Problem statement
Repeat only the lines running from the beginning of the material through the line that contains "You are a computer-use agent.".
=== Section Start ===
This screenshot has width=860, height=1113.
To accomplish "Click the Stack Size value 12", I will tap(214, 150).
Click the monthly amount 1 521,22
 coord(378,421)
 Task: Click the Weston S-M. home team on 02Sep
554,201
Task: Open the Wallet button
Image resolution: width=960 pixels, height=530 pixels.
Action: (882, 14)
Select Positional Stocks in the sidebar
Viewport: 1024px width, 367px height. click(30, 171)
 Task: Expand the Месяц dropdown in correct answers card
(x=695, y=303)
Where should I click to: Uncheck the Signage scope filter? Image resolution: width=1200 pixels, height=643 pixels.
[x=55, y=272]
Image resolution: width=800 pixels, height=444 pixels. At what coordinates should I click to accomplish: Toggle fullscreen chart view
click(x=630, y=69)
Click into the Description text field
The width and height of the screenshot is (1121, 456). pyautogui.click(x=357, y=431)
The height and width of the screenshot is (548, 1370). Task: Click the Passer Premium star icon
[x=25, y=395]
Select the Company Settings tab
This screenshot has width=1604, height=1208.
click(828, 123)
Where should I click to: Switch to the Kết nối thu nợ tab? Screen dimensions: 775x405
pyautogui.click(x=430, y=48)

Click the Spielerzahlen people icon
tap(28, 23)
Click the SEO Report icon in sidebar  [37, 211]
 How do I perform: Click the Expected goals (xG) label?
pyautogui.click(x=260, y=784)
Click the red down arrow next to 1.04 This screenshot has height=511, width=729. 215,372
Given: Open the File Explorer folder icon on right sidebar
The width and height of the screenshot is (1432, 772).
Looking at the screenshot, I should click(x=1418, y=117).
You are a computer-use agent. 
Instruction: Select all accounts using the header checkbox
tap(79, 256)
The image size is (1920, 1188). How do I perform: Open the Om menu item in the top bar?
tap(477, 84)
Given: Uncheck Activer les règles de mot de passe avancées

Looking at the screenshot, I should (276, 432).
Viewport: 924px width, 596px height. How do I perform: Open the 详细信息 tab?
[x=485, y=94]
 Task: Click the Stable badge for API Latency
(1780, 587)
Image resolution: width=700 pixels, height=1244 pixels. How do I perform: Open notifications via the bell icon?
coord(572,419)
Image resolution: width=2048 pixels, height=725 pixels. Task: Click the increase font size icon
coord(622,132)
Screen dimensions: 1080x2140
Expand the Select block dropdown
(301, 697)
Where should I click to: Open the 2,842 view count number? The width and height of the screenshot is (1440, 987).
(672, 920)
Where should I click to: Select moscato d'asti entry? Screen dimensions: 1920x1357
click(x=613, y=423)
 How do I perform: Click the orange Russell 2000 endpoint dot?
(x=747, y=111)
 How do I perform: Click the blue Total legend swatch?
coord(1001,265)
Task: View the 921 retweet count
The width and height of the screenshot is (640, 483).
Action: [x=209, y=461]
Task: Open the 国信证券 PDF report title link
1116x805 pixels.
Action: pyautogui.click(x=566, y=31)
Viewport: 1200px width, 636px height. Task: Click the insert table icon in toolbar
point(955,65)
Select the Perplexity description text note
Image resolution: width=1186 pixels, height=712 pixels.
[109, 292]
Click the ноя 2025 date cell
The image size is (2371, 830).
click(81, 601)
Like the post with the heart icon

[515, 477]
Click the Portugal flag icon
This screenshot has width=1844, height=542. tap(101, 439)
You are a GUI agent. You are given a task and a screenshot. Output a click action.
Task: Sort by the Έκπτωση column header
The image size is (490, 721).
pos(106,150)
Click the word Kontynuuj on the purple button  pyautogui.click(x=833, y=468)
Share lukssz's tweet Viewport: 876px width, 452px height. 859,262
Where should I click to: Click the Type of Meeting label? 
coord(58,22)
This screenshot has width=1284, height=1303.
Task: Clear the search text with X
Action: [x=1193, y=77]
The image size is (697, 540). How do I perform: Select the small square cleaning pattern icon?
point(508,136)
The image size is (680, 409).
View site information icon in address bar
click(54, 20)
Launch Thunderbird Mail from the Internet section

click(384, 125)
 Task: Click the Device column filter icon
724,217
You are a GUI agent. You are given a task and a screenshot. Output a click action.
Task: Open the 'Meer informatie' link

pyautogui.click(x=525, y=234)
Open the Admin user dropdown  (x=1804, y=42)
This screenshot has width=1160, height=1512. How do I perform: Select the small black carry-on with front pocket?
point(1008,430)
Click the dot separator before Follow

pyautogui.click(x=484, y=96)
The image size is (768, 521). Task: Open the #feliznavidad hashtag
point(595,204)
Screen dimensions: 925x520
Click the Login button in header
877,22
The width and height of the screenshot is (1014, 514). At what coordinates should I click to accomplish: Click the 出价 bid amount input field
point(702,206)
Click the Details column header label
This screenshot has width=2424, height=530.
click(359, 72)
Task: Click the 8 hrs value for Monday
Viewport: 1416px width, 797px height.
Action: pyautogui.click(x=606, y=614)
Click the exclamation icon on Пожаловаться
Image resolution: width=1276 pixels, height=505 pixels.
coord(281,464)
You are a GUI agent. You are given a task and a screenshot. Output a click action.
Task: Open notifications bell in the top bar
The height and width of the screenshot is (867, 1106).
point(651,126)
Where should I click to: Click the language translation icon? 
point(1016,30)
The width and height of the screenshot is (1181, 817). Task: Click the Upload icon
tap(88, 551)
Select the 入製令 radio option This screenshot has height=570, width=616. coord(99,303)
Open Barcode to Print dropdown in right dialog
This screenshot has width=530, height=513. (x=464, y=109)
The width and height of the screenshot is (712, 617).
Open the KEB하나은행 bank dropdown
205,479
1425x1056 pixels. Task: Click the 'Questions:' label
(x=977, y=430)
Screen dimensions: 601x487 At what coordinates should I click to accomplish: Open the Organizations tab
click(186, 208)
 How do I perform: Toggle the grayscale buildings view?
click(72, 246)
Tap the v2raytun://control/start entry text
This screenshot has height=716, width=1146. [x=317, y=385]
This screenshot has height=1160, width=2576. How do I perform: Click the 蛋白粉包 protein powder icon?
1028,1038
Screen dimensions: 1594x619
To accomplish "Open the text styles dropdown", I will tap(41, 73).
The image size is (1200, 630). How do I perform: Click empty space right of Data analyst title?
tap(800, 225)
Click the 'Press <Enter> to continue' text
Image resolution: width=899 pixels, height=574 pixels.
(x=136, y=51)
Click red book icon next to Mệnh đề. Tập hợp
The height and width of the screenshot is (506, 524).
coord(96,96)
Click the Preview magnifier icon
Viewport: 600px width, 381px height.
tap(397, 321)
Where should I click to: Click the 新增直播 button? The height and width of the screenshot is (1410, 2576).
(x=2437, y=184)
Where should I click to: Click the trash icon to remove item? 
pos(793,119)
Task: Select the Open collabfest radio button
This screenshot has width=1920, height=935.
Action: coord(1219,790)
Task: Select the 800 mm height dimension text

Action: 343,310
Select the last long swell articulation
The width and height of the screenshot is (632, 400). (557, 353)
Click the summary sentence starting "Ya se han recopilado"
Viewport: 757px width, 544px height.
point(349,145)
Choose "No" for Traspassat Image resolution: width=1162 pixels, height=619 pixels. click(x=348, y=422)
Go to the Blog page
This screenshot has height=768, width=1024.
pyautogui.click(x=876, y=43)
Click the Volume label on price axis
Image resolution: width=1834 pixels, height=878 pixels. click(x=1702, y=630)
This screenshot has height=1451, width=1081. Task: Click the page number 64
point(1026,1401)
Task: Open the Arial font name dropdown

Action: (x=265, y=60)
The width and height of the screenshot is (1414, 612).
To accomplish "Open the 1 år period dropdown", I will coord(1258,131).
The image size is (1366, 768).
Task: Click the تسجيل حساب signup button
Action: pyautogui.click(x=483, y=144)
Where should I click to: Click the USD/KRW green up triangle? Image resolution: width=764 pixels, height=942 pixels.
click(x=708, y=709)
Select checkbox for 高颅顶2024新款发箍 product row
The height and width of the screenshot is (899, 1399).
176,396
=== Section End ===
Exercise response
This screenshot has width=860, height=1113.
To accomplish "Click the Stack Size value 12", I will tap(214, 150).
Click the monthly amount 1 521,22
 coord(378,421)
 Task: Click the Weston S-M. home team on 02Sep
554,201
Task: Open the Wallet button
Image resolution: width=960 pixels, height=530 pixels.
Action: (882, 14)
Select Positional Stocks in the sidebar
Viewport: 1024px width, 367px height. click(30, 171)
 Task: Expand the Месяц dropdown in correct answers card
(x=695, y=303)
Where should I click to: Uncheck the Signage scope filter? Image resolution: width=1200 pixels, height=643 pixels.
[x=55, y=272]
Image resolution: width=800 pixels, height=444 pixels. At what coordinates should I click to accomplish: Toggle fullscreen chart view
click(x=630, y=69)
Click into the Description text field
The width and height of the screenshot is (1121, 456). pyautogui.click(x=357, y=431)
The height and width of the screenshot is (548, 1370). Task: Click the Passer Premium star icon
[x=25, y=395]
Select the Company Settings tab
This screenshot has width=1604, height=1208.
click(828, 123)
Where should I click to: Switch to the Kết nối thu nợ tab? Screen dimensions: 775x405
pyautogui.click(x=430, y=48)

Click the Spielerzahlen people icon
tap(28, 23)
Click the SEO Report icon in sidebar  [37, 211]
 How do I perform: Click the Expected goals (xG) label?
pyautogui.click(x=260, y=784)
Click the red down arrow next to 1.04 This screenshot has height=511, width=729. 215,372
Given: Open the File Explorer folder icon on right sidebar
The width and height of the screenshot is (1432, 772).
Looking at the screenshot, I should click(x=1418, y=117).
You are a computer-use agent. 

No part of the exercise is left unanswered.